Monday, 3 July 2023

"Make it so"

 

It is a cornerstone of the English constitution that Parliament has absolute sovereignty over all things, and was granted that sovereignty by the monarch acting in the name of god. The unshakeable belief in the truth of that proposition can lead feeble-minded MPs into a mindset where parliament merely has to declare something to be so for it to become so. As an example of that, the last-but-one Prime Minister has come up with what he clearly thinks is a wizard wheeze to unblock the route to deporting people to Rwanda. He’s suggested that parliament should simply deem Rwanda to be a safe place, and that the judges will then be obliged to agree. The relevant legislation already contains a list of countries deemed to be safe, and adding Rwanda to the list will suffice, in his view, to over-rule those judges who keep insisting that the government should abide by the law requiring the UK to ensure the safety of any deported asylum-seeker.

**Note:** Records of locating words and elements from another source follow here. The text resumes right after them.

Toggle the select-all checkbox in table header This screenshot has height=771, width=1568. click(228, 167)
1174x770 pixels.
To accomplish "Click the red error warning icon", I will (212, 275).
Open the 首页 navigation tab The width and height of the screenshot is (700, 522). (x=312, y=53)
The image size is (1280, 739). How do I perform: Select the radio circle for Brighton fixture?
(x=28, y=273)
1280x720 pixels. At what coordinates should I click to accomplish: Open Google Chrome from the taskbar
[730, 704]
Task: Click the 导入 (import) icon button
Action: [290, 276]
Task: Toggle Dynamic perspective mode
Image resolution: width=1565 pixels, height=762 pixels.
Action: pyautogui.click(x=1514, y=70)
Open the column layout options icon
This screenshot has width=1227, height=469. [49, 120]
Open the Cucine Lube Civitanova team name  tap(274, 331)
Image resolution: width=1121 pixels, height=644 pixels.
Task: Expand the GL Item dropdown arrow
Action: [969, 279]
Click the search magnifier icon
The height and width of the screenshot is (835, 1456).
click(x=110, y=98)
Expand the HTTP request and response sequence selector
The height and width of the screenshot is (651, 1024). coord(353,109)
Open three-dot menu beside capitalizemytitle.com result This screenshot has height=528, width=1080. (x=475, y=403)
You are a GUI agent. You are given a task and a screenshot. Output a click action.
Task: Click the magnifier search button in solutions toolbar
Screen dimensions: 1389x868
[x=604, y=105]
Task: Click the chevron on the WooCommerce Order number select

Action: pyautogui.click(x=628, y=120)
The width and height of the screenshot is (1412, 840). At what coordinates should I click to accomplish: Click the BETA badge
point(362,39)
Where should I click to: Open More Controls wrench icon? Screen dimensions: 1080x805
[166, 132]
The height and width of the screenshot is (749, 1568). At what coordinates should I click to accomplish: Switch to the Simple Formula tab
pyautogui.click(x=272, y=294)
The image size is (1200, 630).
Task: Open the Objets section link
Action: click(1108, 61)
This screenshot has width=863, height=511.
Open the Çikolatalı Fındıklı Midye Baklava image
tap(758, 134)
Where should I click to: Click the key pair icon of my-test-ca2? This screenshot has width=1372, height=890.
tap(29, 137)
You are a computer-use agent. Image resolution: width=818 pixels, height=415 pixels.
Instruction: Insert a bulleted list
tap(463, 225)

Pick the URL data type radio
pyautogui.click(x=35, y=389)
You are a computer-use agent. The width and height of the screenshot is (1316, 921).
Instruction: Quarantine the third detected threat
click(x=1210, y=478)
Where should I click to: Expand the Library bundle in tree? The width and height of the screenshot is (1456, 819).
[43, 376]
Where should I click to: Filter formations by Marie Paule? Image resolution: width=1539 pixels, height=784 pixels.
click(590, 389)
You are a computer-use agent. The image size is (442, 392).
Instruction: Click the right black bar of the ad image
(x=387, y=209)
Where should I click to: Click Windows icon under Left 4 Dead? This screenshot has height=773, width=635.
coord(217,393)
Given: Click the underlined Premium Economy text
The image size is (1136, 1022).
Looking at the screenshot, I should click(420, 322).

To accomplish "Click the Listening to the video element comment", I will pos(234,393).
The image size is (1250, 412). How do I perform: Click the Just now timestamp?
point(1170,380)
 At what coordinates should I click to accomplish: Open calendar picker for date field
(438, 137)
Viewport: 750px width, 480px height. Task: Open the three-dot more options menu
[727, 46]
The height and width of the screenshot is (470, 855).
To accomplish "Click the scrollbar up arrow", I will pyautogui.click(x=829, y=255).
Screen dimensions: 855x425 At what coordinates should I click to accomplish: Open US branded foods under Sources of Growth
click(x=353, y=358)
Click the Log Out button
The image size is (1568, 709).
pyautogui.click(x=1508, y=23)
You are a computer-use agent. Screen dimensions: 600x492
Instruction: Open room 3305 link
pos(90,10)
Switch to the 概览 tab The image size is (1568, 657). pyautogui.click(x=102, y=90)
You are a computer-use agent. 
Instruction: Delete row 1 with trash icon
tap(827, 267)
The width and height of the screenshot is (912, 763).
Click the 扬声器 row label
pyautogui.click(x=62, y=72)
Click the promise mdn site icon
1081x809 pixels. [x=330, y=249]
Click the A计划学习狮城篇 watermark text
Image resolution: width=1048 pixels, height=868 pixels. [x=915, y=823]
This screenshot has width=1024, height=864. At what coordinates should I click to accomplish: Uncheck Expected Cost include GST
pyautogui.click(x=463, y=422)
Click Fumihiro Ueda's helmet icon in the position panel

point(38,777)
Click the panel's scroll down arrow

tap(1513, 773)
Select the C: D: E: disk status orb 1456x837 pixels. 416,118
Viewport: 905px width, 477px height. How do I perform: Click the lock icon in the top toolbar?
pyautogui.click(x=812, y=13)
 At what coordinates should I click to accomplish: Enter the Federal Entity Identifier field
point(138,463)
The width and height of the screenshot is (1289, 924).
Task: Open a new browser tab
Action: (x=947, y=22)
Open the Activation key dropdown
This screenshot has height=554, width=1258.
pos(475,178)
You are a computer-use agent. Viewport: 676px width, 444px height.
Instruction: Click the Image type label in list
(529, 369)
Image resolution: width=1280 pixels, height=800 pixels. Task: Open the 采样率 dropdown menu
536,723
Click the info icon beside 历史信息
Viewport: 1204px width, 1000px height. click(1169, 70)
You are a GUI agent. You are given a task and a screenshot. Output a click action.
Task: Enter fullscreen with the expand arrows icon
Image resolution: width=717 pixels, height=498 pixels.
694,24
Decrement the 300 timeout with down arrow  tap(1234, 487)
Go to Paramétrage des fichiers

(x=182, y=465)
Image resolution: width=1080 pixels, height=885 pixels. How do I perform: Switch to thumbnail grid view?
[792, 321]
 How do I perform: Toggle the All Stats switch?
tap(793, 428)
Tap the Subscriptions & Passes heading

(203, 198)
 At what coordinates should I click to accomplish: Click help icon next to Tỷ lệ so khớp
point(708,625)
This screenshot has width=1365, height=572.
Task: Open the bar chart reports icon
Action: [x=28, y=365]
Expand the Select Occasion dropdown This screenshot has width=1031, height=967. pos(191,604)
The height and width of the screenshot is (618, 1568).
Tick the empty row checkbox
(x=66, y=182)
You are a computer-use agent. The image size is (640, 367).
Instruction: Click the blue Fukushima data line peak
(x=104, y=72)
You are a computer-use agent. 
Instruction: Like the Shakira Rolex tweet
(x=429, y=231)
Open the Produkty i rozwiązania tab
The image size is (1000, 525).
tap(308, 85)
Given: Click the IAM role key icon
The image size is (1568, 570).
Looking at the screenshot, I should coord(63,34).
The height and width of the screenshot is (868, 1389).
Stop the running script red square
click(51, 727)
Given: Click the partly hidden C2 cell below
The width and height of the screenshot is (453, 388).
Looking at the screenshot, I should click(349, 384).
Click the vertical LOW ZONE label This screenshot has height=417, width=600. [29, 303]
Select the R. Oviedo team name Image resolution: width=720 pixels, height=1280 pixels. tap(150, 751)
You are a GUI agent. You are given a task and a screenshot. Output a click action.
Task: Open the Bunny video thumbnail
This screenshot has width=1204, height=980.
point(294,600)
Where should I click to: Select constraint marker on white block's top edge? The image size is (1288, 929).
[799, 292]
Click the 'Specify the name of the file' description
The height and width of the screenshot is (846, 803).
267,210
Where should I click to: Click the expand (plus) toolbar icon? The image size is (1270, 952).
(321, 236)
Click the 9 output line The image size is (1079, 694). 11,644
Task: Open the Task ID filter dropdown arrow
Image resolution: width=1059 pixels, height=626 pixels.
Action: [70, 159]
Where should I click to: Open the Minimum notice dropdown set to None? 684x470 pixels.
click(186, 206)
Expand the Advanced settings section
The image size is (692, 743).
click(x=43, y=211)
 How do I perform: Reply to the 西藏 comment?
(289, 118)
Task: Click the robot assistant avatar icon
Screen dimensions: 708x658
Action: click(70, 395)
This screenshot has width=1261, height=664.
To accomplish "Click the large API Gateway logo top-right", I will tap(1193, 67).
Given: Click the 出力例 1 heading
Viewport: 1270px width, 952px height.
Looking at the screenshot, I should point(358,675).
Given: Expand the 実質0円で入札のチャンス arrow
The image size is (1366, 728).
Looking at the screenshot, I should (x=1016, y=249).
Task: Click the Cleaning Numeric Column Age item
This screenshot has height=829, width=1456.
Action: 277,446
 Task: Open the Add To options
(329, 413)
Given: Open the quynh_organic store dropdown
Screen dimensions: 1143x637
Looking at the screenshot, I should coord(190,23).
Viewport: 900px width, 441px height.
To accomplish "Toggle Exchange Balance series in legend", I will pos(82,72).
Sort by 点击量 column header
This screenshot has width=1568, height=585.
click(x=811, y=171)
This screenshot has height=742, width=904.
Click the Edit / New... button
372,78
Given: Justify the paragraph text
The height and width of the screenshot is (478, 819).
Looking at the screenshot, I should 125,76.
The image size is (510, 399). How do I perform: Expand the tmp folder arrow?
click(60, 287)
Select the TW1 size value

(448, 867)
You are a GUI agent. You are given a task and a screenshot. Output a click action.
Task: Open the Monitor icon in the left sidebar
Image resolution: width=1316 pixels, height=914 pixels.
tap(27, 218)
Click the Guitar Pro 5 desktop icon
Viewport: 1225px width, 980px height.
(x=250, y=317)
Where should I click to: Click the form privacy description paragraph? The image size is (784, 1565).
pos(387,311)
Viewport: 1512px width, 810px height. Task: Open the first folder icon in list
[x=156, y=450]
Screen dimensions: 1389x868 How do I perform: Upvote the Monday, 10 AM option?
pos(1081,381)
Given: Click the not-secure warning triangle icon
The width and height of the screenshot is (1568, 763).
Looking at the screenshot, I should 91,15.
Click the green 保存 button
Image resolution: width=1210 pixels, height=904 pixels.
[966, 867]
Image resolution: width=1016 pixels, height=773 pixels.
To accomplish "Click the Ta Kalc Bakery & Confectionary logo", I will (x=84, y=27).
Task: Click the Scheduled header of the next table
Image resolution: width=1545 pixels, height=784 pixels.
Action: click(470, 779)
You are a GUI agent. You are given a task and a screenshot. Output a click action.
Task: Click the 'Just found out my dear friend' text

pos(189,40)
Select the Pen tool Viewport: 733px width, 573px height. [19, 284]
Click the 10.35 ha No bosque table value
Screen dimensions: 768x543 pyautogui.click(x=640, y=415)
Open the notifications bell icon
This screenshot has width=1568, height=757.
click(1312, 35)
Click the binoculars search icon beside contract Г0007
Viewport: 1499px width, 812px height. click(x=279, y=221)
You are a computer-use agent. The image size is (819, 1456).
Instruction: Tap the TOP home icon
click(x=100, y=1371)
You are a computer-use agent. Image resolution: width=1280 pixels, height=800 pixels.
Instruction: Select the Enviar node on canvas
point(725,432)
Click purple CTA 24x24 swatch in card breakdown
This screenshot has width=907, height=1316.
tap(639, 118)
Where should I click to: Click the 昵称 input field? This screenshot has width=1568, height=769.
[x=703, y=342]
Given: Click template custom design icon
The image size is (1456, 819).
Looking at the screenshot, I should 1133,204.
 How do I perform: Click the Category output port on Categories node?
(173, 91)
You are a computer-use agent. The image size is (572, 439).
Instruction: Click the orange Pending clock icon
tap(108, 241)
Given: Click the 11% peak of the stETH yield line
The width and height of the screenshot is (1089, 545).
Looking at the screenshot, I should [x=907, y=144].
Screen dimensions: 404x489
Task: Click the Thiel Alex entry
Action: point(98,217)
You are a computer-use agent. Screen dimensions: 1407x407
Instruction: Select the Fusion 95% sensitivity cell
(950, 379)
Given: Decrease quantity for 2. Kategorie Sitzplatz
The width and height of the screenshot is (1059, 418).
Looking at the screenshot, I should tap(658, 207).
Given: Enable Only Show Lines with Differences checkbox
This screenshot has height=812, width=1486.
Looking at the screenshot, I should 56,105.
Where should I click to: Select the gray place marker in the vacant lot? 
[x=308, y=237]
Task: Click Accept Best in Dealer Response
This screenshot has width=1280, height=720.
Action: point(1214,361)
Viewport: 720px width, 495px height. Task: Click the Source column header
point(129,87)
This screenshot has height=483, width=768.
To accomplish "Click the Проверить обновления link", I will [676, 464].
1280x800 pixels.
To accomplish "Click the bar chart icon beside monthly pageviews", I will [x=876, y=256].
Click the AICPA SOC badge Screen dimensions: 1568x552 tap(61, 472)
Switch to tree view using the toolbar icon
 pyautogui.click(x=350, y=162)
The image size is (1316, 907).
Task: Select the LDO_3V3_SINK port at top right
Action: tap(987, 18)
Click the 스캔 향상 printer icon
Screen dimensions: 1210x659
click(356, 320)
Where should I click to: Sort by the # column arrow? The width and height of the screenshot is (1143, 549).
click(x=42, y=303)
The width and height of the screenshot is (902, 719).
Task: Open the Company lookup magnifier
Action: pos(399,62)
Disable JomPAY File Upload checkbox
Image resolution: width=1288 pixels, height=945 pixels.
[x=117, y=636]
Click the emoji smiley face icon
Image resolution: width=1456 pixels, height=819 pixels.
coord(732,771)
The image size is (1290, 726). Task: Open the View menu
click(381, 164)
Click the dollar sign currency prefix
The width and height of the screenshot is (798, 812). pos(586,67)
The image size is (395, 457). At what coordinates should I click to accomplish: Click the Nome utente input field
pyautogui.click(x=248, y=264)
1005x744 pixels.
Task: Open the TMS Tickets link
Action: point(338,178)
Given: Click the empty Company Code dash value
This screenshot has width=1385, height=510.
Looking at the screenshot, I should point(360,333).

If he’d given it a moment’s thought (admittedly, not one of his known strengths), he’d have realised that that will never satisfy the judges. All the countries on the list currently have had some sort of assessment before reaching the conclusion that they are safe, and it’s at least probable that judges would expect to see evidence of a similar process (rather than simply parliamentary arbitrariness) for any additions. Most people would understand that adding, say, North Korea or Belarus to the list wouldn’t magically make them safe countries, whatever parliament says; Rwanda may be slightly more arguable, but the principle is the same. And being safe at the time that a country is added to the list cannot, in any event, absolve the judges from making an assessment as to safety as and when they consider an individual case – it’s why we have judges and courts to consider individual cases rather than mechanistic rules. Still, oversimplistic solutions to complex issues and a detached-from-reality belief in the exceptional nature of the UK are not exactly unknown when it comes to Johnson (see, for example, Brexit). And it’s another stick with which his acolytes could beat the judiciary.